To figure out what spine you need - check out this chart: http://www.huntersfriend.com/carbon_...deflection.htm
Choose your arrow length and point weight, find your draw length and you'll have your recommended spine.
For example - if you wanted to shoot 100grain heads with 29 arrow at 55lbs, you would want an arrow with actual deflection of 0.380" - 0.420". Carbon Express lists their actual deflection measurements on their website for each arrow so you can find an arrow with a similar spine. When in doubt - go a little stiffer. You can make adjustments to shoot a slightly overspined arrow (like increasing draw weight or head weight) but an underspined arrow is much harder to tune.

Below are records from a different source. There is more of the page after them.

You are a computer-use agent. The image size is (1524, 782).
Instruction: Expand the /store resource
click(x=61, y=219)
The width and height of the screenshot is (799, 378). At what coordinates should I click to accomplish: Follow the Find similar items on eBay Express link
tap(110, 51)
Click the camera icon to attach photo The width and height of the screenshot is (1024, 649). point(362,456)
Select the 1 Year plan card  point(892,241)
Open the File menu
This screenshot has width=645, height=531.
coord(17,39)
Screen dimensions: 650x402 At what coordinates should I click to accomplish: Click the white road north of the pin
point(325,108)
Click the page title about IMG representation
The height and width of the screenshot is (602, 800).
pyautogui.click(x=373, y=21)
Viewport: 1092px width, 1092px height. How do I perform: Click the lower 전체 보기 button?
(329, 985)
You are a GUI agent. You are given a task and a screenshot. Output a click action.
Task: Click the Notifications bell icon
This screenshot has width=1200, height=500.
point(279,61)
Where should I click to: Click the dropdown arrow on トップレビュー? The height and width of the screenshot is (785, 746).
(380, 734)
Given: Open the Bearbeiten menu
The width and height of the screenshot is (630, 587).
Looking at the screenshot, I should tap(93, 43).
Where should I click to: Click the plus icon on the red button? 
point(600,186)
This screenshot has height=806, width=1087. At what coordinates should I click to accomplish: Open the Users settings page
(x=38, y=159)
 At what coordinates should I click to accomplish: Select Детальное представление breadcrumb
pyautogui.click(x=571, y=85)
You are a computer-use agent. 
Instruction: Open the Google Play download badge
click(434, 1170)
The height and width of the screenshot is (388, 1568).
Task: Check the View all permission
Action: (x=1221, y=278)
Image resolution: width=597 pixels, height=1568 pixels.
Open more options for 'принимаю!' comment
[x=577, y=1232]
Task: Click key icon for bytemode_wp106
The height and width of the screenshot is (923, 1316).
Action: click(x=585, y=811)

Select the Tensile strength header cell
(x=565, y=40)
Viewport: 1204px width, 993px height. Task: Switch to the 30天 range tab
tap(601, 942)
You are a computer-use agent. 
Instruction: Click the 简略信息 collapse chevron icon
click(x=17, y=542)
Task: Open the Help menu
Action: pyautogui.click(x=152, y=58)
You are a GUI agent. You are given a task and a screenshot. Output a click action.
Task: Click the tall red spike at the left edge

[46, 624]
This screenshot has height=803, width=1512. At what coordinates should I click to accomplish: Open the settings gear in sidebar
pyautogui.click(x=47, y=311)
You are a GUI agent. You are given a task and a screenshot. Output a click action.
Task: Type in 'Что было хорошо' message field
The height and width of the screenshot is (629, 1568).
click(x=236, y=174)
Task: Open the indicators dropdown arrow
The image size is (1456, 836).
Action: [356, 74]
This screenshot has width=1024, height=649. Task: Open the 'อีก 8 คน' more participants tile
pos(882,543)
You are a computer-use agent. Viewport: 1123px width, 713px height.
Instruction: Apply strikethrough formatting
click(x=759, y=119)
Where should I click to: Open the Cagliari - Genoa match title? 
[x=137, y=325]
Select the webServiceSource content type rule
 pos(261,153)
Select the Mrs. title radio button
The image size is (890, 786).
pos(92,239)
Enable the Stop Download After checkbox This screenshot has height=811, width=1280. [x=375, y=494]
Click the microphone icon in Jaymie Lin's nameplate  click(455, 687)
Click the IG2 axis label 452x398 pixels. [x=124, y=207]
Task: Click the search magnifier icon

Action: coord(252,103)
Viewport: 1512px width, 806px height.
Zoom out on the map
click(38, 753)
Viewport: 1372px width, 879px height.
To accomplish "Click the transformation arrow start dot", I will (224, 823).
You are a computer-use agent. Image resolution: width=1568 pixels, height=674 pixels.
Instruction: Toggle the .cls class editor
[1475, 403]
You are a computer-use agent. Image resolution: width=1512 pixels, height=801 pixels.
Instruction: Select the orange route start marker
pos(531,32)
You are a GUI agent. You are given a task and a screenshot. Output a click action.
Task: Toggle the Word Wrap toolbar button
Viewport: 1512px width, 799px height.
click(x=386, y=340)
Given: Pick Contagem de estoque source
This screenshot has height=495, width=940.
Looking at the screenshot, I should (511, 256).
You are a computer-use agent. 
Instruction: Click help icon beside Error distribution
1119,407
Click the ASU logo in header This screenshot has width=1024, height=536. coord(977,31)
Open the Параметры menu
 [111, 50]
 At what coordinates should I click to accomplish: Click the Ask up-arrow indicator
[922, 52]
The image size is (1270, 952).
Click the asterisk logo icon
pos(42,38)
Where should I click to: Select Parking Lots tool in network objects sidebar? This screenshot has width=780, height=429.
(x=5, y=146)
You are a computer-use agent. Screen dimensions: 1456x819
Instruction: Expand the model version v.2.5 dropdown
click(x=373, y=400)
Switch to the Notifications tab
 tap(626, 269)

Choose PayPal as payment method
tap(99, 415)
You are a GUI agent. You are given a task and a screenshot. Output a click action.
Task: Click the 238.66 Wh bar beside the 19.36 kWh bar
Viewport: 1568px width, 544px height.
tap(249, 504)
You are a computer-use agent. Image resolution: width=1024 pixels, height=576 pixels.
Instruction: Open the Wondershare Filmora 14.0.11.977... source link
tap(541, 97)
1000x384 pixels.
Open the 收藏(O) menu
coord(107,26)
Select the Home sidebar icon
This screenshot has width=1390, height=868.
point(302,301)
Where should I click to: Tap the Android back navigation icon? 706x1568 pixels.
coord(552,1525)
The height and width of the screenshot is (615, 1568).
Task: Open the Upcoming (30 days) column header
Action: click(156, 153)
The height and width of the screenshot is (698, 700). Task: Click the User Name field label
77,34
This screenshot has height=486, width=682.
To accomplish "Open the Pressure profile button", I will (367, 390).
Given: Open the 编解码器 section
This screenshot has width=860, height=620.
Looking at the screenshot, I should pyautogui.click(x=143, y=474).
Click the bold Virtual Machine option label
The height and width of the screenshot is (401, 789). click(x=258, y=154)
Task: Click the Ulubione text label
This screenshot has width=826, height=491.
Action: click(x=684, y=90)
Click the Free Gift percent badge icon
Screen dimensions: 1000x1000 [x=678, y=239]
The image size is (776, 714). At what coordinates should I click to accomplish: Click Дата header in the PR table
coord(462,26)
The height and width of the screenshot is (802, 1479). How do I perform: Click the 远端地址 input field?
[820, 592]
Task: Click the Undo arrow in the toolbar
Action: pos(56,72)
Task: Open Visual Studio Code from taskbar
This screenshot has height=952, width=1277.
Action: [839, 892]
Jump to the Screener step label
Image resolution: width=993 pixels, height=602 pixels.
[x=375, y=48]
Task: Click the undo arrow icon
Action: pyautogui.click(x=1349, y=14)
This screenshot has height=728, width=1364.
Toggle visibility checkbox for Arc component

So your Piledriver 250s should be ok with your current setup. However, you could also shoot 350s and that would give you some more room to increase draw weight later on if you so choose.
Also, Carbon Express has their own "adjusted draw weight chart" here: http://www.carbonexpressarrows.com/shaft-selector
Thanks, that is awesome. One more quick question. Is there a specific grain that I should go with? What determines the grain I should choose?
Do you mean point/head weight?
Head weight should be determined by the arrow you want to shoot and to decide what arrow to shoot - you need to decide if you want a light but fast arrow or a slower but heavier arrow.
A light (and less stiff) arrow will work best with a lighter head (85 grain) and moderate draw weights. Advantages to a lighter arrow are increased velocity, flatter trajectory (less drop at distance). Conversely, a heavier (and stiffer) arrow will work best with a heavier head (115 or 125 grain) and higher draw weights. Advantages to a heavier arrow are more energy at longer ranges, which means more penetration at the cost of more drop at distance.
A 100 grain head with a compatible arrow shaft is a good middle ground and gives you room to play around with draw weight and arrow weight to affect velocity and kinetic energy.
This article gets pretty technical but the main point is that for hunting purposes, a heavier arrow, even though slower keeps more energy and momentum downrange and provides more penetration than a light and fast arrow. http://archeryreport.com/2011/01/hea...s-speed-power/
Last edited by Slider46; 10-02-2012 at 09:51 PM.
Also remember you can't just take an arrow setup for 100 grain heads and expect to shoot 125 grain heads without affecting arrow flight. In that situation, your arrows may or may not fly correctly.
A heavier head makes the arrow act softer.
A lighter head makes the arrow act stiffer.
Shortening an arrow makes it act stiffer.
You can't lengthen a short arrow but a longer arrow will act softer.